- Problem
Convert the listing lines into a Markdown table with the columns Row and Line, leaving out any blank lines. Begin at the line that contains "Open the Miasta cities icon" and stop after the line that contains "pyautogui.click(x=338, y=233)".
[Start Dataset content]
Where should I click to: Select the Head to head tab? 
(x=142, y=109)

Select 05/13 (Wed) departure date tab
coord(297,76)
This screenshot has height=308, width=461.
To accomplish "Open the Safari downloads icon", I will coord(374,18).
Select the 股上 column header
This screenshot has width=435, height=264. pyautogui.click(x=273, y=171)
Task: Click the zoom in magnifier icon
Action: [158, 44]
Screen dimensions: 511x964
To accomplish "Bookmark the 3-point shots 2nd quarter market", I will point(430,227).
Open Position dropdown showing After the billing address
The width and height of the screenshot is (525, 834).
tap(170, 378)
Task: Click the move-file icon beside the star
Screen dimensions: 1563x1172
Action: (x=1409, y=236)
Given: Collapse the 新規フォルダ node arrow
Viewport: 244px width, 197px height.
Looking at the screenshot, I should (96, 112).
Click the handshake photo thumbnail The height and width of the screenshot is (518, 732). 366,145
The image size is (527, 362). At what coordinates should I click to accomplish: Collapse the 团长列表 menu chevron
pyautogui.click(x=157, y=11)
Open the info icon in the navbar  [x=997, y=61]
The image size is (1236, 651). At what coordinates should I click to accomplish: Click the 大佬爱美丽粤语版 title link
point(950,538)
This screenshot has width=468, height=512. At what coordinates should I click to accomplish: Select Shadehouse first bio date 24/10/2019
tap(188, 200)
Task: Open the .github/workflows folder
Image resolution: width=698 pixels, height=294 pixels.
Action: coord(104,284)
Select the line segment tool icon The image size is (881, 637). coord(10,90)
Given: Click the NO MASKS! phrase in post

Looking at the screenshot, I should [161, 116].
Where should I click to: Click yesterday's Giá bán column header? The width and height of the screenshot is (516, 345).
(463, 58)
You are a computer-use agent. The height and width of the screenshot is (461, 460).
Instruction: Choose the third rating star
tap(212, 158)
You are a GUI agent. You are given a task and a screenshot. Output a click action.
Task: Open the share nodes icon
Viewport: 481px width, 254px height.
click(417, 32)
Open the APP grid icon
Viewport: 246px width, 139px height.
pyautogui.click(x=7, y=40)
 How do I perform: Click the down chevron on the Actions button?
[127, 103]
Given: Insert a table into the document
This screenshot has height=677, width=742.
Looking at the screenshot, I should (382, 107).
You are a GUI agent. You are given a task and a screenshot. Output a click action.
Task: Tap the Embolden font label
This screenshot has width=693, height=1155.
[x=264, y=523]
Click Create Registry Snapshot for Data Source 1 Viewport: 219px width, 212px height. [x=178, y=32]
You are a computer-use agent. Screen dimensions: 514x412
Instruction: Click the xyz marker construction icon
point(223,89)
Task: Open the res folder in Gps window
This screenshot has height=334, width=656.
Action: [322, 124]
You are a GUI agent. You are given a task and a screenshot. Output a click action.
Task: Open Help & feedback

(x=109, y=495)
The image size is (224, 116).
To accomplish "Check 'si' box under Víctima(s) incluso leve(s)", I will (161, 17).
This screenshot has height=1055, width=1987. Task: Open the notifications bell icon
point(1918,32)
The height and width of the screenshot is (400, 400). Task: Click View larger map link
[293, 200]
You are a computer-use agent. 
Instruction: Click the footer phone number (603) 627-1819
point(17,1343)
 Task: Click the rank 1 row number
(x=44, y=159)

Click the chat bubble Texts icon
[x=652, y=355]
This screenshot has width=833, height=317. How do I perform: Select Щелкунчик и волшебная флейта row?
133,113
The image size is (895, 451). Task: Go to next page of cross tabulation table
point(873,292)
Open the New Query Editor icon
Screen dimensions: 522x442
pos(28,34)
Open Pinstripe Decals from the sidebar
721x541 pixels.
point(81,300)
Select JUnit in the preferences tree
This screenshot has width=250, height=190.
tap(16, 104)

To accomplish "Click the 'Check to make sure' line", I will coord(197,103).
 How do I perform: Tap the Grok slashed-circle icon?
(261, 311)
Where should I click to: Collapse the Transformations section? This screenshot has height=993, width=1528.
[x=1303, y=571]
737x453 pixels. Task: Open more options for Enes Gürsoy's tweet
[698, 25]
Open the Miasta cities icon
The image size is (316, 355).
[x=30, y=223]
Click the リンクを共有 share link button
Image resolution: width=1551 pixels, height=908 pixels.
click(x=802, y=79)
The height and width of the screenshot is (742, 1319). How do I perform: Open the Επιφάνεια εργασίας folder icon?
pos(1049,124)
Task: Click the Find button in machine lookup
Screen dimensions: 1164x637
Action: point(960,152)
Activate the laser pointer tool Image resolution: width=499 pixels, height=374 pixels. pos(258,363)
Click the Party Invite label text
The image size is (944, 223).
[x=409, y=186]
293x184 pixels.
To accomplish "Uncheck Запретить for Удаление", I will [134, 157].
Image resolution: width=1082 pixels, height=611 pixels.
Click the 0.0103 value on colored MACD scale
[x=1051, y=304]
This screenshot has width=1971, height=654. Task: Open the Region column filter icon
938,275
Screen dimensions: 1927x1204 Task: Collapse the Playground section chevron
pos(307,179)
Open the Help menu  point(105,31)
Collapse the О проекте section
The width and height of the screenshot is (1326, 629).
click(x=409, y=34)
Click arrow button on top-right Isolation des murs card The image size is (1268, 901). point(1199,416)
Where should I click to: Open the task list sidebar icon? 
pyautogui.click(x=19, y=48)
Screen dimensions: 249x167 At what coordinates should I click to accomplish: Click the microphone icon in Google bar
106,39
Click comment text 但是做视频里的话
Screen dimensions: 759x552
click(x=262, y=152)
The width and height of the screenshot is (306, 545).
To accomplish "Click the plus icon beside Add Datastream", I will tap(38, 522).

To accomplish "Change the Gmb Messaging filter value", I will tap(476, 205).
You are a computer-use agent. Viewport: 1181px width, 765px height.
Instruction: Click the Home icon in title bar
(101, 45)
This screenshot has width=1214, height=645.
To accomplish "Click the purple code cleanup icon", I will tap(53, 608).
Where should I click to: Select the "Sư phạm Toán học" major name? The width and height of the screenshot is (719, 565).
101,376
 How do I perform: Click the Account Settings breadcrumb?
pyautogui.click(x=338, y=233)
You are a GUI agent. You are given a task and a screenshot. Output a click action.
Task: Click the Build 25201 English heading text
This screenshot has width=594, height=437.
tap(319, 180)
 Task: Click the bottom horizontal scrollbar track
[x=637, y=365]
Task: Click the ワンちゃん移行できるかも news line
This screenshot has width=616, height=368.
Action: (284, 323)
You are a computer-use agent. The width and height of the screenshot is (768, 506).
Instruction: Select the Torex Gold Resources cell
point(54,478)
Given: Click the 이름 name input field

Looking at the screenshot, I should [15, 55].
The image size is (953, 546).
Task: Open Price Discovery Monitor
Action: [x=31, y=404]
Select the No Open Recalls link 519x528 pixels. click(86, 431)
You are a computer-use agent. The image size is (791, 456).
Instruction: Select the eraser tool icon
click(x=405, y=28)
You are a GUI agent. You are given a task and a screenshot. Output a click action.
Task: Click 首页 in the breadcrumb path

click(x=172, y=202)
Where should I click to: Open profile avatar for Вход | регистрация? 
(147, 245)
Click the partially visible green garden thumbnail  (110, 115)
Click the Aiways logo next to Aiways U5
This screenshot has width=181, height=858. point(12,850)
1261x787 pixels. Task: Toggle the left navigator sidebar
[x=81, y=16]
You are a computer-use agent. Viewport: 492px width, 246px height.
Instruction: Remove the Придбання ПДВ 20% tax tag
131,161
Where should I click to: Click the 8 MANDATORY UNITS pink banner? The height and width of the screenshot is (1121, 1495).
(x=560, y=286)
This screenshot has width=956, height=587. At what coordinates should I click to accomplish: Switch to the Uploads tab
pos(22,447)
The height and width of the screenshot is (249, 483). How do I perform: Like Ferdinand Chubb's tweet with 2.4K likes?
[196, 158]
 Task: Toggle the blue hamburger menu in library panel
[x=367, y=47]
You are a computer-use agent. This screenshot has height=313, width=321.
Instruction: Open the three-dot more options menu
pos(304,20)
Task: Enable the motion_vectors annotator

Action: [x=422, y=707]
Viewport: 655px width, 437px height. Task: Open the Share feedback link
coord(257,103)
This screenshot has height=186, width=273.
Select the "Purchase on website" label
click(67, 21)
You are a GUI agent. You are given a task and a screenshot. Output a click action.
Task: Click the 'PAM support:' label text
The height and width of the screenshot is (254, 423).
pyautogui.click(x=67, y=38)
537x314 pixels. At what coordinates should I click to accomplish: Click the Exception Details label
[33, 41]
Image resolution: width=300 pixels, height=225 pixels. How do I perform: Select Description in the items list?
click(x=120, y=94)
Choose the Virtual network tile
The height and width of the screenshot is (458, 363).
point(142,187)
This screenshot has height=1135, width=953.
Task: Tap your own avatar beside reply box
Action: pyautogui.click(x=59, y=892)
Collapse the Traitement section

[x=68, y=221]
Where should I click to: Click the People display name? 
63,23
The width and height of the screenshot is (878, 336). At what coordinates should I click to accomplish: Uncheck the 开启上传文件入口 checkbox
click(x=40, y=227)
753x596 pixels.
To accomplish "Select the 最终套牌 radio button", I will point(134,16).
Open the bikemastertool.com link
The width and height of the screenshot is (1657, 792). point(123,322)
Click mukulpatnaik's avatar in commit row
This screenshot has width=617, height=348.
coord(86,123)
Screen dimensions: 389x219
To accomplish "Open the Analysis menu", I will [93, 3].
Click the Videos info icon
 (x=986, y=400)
[End Dataset content]
- Finished answer
| Row | Line |
|---|---|
| 1 | Open the Miasta cities icon |
| 2 | The image size is (316, 355). |
| 3 | [x=30, y=223] |
| 4 | Click the リンクを共有 share link button |
| 5 | Image resolution: width=1551 pixels, height=908 pixels. |
| 6 | click(x=802, y=79) |
| 7 | The height and width of the screenshot is (742, 1319). How do I perform: Open the Επιφάνεια εργασίας folder icon? |
| 8 | pos(1049,124) |
| 9 | Task: Click the Find button in machine lookup |
| 10 | Screen dimensions: 1164x637 |
| 11 | Action: point(960,152) |
| 12 | Activate the laser pointer tool Image resolution: width=499 pixels, height=374 pixels. pos(258,363) |
| 13 | Click the Party Invite label text |
| 14 | The image size is (944, 223). |
| 15 | [x=409, y=186] |
| 16 | 293x184 pixels. |
| 17 | To accomplish "Uncheck Запретить for Удаление", I will [134, 157]. |
| 18 | Image resolution: width=1082 pixels, height=611 pixels. |
| 19 | Click the 0.0103 value on colored MACD scale |
| 20 | [x=1051, y=304] |
| 21 | This screenshot has width=1971, height=654. Task: Open the Region column filter icon |
| 22 | 938,275 |
| 23 | Screen dimensions: 1927x1204 Task: Collapse the Playground section chevron |
| 24 | pos(307,179) |
| 25 | Open the Help menu  point(105,31) |
| 26 | Collapse the О проекте section |
| 27 | The width and height of the screenshot is (1326, 629). |
| 28 | click(x=409, y=34) |
| 29 | Click arrow button on top-right Isolation des murs card The image size is (1268, 901). point(1199,416) |
| 30 | Where should I click to: Open the task list sidebar icon?  |
| 31 | pyautogui.click(x=19, y=48) |
| 32 | Screen dimensions: 249x167 At what coordinates should I click to accomplish: Click the microphone icon in Google bar |
| 33 | 106,39 |
| 34 | Click comment text 但是做视频里的话 |
| 35 | Screen dimensions: 759x552 |
| 36 | click(x=262, y=152) |
| 37 | The width and height of the screenshot is (306, 545). |
| 38 | To accomplish "Click the plus icon beside Add Datastream", I will tap(38, 522). |
| 39 | To accomplish "Change the Gmb Messaging filter value", I will tap(476, 205). |
| 40 | You are a computer-use agent. Viewport: 1181px width, 765px height. |
| 41 | Instruction: Click the Home icon in title bar |
| 42 | (101, 45) |
| 43 | This screenshot has width=1214, height=645. |
| 44 | To accomplish "Click the purple code cleanup icon", I will tap(53, 608). |
| 45 | Where should I click to: Select the "Sư phạm Toán học" major name? The width and height of the screenshot is (719, 565). |
| 46 | 101,376 |
| 47 |  How do I perform: Click the Account Settings breadcrumb? |
| 48 | pyautogui.click(x=338, y=233) |